TrustInYourself Posted July 16, 2008 Posted July 16, 2008 Damn right. You're making the right decision and I'm proud of you.
Lookingforward Posted July 16, 2008 Posted July 16, 2008 Well...........in preparation for a possible contested custody case I did a little research. I ran a study of 13 years (since she was pregnant with her first son). She just moved into her 14th known public address in 13 years. 2 divorces. 7 jobs. This will be her second quick claim deed in 7 years. 1 bankruptcy. 6 known relationships of 6 months or more. Me... 5 known public addresses. 4 are with her.(I hate moving) 1 job for last 13 years. First marriage. 1 previous relationship of 12 years. I'm sorry, but I walked down the aisle with "death do us part" in mind. I think she wrote "sucker" all over me. Caught me on the rebound, party gal with no morals. Reconciliation will never happen. I've been played. This is her pattern. I have a beautiful son out of this.
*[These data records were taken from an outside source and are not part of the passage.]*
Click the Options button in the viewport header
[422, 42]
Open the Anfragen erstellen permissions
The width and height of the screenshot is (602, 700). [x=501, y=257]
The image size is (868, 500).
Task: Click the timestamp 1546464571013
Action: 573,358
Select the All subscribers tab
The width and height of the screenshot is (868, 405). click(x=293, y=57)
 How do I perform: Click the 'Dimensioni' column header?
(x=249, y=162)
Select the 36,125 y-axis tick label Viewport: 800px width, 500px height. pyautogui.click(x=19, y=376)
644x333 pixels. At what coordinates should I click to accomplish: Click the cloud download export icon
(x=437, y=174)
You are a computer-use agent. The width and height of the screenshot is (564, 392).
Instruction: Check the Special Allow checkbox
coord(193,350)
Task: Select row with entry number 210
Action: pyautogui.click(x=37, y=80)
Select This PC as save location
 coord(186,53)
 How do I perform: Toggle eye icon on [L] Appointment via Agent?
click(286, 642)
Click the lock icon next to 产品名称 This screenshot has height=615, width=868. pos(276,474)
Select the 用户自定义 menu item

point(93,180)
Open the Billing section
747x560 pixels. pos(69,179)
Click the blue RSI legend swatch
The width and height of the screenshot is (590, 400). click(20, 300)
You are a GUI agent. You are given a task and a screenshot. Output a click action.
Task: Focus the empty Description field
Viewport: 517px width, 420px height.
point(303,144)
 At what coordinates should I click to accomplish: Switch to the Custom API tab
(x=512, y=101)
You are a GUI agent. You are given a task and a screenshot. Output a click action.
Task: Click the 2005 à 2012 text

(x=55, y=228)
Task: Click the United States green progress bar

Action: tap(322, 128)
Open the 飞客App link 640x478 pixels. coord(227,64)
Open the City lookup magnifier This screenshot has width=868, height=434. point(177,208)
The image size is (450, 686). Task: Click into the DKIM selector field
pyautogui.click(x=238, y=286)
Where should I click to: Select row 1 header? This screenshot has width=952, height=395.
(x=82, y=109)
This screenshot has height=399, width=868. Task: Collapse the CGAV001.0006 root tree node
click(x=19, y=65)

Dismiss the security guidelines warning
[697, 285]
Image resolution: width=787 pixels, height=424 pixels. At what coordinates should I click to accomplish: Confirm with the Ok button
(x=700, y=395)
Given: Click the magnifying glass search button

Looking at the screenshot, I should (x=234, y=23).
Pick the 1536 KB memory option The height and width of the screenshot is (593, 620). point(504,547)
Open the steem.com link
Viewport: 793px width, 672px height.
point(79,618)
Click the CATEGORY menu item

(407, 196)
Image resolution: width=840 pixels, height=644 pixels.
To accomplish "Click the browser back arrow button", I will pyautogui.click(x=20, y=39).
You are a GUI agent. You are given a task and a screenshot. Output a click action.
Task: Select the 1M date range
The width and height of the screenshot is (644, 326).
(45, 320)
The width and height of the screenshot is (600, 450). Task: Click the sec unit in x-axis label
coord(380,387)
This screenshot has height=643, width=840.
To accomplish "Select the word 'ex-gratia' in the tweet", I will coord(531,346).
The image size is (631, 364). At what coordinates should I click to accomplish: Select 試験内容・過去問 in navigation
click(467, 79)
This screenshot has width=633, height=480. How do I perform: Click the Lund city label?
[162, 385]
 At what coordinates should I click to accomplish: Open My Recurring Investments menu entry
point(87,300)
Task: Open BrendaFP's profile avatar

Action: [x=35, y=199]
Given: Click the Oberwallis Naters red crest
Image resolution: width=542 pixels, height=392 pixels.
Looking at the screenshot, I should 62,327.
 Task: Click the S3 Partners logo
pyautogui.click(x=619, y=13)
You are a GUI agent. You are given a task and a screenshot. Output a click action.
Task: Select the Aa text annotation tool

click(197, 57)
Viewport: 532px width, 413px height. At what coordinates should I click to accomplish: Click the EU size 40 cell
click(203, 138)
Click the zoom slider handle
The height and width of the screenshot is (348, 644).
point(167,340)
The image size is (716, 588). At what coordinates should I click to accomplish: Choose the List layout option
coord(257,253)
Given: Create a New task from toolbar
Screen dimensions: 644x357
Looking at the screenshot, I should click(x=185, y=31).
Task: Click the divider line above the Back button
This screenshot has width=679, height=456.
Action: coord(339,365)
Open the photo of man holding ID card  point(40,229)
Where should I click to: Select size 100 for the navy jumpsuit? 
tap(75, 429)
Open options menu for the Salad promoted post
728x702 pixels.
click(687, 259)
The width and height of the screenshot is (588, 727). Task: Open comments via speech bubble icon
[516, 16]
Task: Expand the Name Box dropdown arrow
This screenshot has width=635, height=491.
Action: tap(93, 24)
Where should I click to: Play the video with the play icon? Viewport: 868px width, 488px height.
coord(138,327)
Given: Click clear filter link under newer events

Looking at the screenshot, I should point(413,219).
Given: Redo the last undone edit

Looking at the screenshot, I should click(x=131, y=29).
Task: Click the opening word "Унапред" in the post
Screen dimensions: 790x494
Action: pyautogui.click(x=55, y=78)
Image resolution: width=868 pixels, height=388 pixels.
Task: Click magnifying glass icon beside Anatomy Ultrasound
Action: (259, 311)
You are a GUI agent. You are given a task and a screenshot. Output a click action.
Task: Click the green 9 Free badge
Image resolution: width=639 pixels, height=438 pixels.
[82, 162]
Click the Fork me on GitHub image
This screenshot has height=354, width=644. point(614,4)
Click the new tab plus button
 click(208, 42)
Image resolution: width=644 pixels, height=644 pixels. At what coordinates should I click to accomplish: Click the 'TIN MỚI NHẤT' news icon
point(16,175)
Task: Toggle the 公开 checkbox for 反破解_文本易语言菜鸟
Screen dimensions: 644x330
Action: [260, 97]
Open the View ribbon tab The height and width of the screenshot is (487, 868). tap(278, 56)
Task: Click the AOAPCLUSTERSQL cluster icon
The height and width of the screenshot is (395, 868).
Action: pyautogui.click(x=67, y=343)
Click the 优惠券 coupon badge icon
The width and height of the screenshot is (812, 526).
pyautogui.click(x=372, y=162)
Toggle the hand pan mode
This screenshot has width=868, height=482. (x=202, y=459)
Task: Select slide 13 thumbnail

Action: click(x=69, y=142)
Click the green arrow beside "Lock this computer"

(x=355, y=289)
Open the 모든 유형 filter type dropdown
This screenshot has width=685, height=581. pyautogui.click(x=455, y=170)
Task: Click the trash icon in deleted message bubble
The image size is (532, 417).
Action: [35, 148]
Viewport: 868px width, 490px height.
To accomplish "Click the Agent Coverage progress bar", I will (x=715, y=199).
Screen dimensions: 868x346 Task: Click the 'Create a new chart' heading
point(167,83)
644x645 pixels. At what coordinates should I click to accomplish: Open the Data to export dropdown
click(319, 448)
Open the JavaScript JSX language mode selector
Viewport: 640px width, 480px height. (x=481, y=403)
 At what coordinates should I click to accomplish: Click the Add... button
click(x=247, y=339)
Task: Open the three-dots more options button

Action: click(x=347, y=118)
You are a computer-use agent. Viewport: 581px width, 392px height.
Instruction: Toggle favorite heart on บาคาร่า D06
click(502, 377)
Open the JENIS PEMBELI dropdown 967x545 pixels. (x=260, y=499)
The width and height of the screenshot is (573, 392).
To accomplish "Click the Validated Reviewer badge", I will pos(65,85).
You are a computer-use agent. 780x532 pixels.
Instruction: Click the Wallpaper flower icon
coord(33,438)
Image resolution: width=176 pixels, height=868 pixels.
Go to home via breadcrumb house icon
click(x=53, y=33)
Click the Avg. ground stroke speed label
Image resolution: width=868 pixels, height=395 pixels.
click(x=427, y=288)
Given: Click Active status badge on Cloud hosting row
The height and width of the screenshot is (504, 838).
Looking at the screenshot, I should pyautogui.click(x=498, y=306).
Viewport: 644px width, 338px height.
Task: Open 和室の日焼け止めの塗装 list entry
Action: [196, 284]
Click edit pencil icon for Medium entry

It is my debt to him and to society to raise him with a high level of standards and values. I may be only 35, but I come from the old school. This will not kill me, it will make tougher. I can play her game and help her move, mow her lawn (yes, she has already asked me to) or.....build the wall and put up the fight. Anyone have any bricks? Too bad you didn't do that research before you married her frame.....(not that what looks bad on paper always is) As you said, you have your wonderful little boy from this........he's your priority now.